Since I got lucky during weekend with some formats, I got enough of them to release na_eofdec. This is a tool similar to na_game_tool but oriented at generic exotic and obscure formats (or Amiga ones, put them into whatever category you like). So if you’re familiar with that one (why?!) you should have no troubles with the new one either (or at least it should be the same troubles).

The motivation behind it is about the same as with the other tool: decode whatever formats I find interesting enough to implement decoders for but not interesting enough to have them supported in the main NihAV base. Also it serves as a playground for various other things (like MOV muxer in this case, which served as the base for more versatile muxer in NihAV).

Anyway, it is released in hope (but no expectations and definitely no guarantees) that it will be useful for some purpose for others. The release is available at its own sub-page at nihav.org (and there’s a link to it in the appropriate section of this blog too).

NihAV: QT support enhancements

Friday, May 8th, 2026

When I have enough inspiration, I improve NihAV. When I don’t (which is more common state to me), I RE codecs or write blog posts—so here’s one.

First of all, I’ve started adding non-raw encoders for some common QT formats. It’s not that there are no open-source encoders for them, but I do them mostly to find out how it is done and maybe learn something new in the process. For instance, RLE encoding combines skips, runs and pixel copies; this rises the question of optimal encoding as sometimes it may be cheaper to encode a whole area as new pixels instead of a mix of copy+skip+copy. So I’ve implemented a greedy approach (i.e. code longest skip or run and fall back to encoding raw if those two fail) as well as slow but optimal one. It’s a variation of trellis coding: just calculate encoding cost with each mode (skip/run/raw) to all next possible positions and if it’s lower than the existing one, use that mode; at the end simply trace back the decisions that gave least cost at the end and encode them in right order.

Then I also added RPZA encoder. This is essentially the first texture codec before GPUs with the need for texture compression, its main compression mode is encoding 4×4 block with four colours where two colours are linearly interpolated from two explicitly transmitted colours. There is no apparent way on how to do it fast, so I ended up with an extremely simplified scheme: first I calculate the maximum difference between components and pick the one with the largest difference (or code block as single-colour if it’s small enough) to decide what values to pick, then I calculate explicit colours from an average of input pixels close to minimum and maximum ends of that range.

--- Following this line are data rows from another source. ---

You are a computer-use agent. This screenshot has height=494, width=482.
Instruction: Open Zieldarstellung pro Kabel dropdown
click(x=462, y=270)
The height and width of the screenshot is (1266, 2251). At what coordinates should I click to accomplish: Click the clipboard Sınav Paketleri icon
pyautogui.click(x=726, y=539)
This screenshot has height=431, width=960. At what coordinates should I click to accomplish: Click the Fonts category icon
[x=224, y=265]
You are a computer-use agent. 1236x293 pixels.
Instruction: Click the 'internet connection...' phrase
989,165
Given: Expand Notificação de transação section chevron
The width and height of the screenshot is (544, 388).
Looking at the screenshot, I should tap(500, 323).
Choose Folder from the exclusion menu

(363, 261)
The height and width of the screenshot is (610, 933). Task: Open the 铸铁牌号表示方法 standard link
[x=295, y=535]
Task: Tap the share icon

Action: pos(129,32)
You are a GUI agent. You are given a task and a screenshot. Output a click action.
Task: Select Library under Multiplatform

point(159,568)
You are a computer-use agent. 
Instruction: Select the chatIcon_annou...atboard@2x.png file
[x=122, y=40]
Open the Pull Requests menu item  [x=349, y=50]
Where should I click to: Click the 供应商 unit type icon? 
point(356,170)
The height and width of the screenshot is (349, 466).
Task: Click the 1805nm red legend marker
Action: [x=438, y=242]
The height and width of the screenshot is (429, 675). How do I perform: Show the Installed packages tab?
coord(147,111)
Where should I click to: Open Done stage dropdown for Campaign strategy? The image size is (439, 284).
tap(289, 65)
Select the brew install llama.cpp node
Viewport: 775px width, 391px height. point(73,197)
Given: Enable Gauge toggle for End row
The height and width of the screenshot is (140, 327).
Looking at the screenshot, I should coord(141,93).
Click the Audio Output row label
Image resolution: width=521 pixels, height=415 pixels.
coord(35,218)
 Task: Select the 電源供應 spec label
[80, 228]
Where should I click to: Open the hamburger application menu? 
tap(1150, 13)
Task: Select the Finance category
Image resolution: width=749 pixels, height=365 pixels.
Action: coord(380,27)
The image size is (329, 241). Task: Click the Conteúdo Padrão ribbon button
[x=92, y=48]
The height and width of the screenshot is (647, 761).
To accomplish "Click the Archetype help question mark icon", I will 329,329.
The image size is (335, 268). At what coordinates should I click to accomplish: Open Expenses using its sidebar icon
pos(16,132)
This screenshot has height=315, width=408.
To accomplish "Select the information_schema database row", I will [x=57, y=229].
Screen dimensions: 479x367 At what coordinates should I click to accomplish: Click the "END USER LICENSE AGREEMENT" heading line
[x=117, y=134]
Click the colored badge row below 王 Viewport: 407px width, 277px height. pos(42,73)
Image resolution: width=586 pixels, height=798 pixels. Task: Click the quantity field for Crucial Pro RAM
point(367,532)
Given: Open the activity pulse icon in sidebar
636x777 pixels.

I also have a refinement step by running vector quantisation loop to adjust the ends but it’s rarely needed in practice.

There are still more encoders to implement (SMC, SVQ1, IMA ADPCM and MACE) but none of them is interesting beside SVQ1, so probably I’ll write about it when/if I ever get to implementing an encoder for it (it does not matter if The Multimedia Mike has done that over fifteen years ago—NIH is there in the project name for a reason).

Now, surprisingly enough I’ve improved decoding support as well. The original QuickTime had SIVQ codec which is a straightforward 256-entry codebook for 2×2 RGB24 tiles followed by codebook indices. I had read its binary specification some time ago and recently I was able to locate (probably the only existing) sample for it, which is a good reason to write a decoder for it. It was well-spent five minutes of my time. Maybe in the future I’ll also do something about Pixar codecs (Ghidra works better with raw m68k version of the decoder than with 16-bit Windows 3.x version of the same).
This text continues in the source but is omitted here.